Kim Receives 2013 Sloan Research Fellowship

Byron SpiceThursday, February 14, 2013

Seyoung Kim

One of Four Carnegie Mellon Faculty Members Honored

Seyoung Kim, assistant professor in the Lane Center for Computational Biology, is one of four Carnegie Mellon University faculty members awarded a prestigious 2013 Sloan Research Fellowship. They are among 126 scientists and scholars so honored this year by the Alfred P. Sloan Foundation.

The Fellowships, which include an award of $50,000 for two years, seek to stimulate fundamental research by early-career scientists and scholars of outstanding promise. Kim's research focuses on computational genomics, population genetics, and statistical machine learning. She is interested in developing statistical machine learning tools for analyzing large-scale genomic data and investigating biological systems of various organisms and disease processes using these tools. She was a recipient last year of a National Science Foundation CAREER Award.

She received her bachelor's degree in computer engineering from Seoul National University in Korea and her Ph.D. in computer science at the University of California, Irvine.
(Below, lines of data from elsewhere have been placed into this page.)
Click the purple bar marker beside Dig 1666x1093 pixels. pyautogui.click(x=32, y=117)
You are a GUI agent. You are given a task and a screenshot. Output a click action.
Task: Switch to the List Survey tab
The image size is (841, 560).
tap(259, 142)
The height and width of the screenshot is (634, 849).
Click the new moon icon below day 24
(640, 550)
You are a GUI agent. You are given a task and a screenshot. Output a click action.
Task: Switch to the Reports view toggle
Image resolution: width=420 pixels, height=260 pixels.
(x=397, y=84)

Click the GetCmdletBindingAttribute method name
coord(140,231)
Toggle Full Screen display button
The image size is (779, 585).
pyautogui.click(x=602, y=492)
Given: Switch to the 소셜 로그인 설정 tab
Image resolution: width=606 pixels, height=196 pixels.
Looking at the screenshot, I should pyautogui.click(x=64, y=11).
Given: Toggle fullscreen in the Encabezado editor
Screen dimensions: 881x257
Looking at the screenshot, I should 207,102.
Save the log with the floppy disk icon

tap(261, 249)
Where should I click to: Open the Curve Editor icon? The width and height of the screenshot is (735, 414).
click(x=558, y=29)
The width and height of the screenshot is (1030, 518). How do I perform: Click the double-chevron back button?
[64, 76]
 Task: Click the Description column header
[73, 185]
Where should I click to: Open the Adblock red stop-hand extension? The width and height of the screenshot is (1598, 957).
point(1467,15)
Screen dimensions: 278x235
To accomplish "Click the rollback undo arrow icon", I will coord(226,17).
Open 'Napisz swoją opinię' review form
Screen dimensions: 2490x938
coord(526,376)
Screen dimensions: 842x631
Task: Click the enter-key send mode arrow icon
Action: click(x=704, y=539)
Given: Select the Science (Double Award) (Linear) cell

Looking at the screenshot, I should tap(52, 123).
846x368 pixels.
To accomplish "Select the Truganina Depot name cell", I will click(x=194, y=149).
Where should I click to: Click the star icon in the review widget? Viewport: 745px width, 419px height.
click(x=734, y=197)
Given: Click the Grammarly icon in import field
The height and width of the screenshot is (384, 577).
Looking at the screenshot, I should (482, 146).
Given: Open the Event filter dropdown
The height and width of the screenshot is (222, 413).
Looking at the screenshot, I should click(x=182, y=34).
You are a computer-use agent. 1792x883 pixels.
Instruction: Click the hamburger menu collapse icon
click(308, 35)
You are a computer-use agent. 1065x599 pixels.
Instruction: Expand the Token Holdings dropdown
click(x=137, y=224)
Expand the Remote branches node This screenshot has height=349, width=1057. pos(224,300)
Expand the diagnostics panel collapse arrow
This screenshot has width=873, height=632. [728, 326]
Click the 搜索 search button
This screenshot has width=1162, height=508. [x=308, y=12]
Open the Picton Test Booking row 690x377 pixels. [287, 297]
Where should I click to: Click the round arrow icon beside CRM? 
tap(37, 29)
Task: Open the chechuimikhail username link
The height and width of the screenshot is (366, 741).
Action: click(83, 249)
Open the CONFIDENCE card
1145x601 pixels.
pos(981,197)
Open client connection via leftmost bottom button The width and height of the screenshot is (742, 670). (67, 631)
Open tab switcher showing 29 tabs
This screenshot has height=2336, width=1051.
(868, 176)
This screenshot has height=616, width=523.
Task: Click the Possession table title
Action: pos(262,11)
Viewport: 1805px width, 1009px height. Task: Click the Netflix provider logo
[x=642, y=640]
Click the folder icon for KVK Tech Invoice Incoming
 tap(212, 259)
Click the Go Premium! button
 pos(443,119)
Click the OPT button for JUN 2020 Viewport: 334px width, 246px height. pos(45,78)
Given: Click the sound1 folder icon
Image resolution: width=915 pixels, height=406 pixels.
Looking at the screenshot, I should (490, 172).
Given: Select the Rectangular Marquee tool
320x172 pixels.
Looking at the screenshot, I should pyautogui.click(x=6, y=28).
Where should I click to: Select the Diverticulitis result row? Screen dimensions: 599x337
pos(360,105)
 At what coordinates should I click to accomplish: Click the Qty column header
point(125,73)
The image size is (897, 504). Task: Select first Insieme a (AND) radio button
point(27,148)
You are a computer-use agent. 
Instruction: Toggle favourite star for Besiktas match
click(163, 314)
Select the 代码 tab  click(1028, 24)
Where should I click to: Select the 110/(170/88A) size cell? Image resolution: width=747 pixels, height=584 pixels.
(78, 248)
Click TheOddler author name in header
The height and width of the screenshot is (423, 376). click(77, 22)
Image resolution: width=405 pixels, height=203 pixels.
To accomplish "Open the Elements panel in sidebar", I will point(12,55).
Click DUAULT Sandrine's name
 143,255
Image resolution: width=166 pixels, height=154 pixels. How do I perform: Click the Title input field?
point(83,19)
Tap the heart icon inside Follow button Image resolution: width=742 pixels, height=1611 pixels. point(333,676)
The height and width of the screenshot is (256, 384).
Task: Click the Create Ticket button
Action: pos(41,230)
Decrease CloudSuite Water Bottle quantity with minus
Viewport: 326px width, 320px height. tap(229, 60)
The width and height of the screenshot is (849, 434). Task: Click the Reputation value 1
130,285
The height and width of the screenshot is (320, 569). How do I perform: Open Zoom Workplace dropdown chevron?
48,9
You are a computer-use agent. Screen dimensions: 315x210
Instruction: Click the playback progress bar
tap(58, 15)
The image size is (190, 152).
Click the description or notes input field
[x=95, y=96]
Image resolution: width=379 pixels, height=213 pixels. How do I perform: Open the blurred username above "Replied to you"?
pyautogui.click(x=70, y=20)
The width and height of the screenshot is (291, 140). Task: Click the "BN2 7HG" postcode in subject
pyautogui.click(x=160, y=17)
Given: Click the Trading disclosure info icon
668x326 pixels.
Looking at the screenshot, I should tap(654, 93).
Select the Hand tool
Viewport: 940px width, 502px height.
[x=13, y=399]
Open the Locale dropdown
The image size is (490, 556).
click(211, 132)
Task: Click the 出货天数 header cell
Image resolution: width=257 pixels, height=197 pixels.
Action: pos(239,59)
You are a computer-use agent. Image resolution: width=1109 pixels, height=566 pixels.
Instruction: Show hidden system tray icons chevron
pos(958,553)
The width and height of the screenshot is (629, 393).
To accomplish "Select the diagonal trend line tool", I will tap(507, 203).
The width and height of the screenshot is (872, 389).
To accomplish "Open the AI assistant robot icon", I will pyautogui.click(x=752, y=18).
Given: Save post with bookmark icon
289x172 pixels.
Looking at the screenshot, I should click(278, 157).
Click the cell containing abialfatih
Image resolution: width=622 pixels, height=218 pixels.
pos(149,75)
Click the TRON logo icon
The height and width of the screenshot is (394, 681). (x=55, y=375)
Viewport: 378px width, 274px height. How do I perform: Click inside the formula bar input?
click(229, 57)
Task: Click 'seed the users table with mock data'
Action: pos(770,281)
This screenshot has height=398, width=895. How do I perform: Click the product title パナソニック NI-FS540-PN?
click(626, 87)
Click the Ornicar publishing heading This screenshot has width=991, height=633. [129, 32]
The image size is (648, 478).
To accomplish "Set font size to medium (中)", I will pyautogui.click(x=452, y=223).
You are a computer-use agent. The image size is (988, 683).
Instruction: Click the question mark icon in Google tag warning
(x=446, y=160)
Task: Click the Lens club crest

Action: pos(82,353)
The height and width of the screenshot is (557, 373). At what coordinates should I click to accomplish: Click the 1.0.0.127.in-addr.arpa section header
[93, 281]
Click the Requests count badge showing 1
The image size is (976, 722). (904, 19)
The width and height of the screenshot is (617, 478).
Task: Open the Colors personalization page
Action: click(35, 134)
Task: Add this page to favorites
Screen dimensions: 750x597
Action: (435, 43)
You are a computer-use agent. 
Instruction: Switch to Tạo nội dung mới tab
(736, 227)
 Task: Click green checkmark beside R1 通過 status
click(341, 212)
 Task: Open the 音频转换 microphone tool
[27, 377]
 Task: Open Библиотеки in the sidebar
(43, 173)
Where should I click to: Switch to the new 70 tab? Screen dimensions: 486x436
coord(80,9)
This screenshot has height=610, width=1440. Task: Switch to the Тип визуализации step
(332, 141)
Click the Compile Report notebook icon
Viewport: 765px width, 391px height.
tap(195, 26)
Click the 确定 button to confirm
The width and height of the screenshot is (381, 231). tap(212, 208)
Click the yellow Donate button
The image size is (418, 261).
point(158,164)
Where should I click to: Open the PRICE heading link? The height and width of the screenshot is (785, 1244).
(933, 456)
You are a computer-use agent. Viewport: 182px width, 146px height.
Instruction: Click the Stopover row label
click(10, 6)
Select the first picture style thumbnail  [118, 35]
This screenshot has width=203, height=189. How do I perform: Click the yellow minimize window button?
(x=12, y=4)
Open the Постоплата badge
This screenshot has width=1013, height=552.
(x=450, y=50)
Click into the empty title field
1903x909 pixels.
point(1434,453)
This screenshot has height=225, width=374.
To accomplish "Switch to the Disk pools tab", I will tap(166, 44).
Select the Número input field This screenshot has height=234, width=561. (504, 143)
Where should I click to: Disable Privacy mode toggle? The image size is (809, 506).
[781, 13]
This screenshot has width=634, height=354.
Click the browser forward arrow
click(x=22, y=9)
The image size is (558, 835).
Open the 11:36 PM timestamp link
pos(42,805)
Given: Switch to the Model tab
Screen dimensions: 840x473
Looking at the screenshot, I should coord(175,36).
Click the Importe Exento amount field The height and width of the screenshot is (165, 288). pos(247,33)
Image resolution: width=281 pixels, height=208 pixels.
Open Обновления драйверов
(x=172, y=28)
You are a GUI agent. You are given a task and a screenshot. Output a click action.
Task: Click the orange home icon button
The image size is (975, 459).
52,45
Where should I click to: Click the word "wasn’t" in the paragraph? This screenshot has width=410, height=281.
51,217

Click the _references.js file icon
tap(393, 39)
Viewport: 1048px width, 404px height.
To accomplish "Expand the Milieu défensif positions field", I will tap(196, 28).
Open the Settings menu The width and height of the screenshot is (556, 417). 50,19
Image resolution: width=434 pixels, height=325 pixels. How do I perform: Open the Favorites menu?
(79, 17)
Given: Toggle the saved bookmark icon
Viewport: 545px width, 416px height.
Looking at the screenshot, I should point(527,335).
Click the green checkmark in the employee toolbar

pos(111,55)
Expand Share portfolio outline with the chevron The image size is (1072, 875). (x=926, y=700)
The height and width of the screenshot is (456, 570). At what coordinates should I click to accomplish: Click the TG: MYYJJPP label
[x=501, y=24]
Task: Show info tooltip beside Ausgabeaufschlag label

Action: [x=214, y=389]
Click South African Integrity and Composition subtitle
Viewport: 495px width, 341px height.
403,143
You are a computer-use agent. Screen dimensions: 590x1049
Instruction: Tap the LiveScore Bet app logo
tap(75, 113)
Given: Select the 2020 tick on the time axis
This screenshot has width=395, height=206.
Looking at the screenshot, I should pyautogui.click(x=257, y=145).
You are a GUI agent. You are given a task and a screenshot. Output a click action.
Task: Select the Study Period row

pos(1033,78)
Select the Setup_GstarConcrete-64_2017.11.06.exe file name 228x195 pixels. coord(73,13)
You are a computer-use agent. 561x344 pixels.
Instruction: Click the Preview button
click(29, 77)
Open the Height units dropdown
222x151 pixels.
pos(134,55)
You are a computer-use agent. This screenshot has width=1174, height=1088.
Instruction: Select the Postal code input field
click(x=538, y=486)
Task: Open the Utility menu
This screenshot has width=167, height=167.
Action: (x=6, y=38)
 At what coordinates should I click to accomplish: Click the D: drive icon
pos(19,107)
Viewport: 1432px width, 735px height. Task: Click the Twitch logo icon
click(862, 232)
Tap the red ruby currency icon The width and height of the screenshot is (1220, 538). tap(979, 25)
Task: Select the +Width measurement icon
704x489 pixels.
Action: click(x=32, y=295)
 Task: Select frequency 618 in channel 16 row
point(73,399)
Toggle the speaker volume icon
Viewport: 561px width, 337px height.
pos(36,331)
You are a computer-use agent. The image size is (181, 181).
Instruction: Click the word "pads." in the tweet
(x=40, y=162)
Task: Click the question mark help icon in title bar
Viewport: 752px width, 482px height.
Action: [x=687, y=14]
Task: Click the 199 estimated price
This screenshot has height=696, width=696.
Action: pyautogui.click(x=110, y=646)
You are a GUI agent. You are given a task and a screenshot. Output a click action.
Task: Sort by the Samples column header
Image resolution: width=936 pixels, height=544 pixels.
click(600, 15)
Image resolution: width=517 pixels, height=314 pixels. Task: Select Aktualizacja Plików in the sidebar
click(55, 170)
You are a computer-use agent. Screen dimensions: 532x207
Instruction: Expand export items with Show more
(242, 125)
She was a post-doctoral fellow in CMU's Machine Learning Department before joining the Lane Center faculty in 2011.

Other recipients at CMU are David Brumley, an assistant professor of electrical and computer engineering who earned his Ph.D. in computer science at CMU in 2008; Gautam Iyer, assistant professor of mathematical sciences, and Rachel Mandelbaum, assistant professor of physics.

In addition to Brumley, four other SCS alumni also are new Fellows: Derek Hoiem of the University of Illinois, Urbana-Champaign, Ryan Williams of Stanford University, Bianca Schroeder of the University of Toronto, Caitlin Kelleher of the University of Washington in St. Louis, and Jason Ernst of UCLA.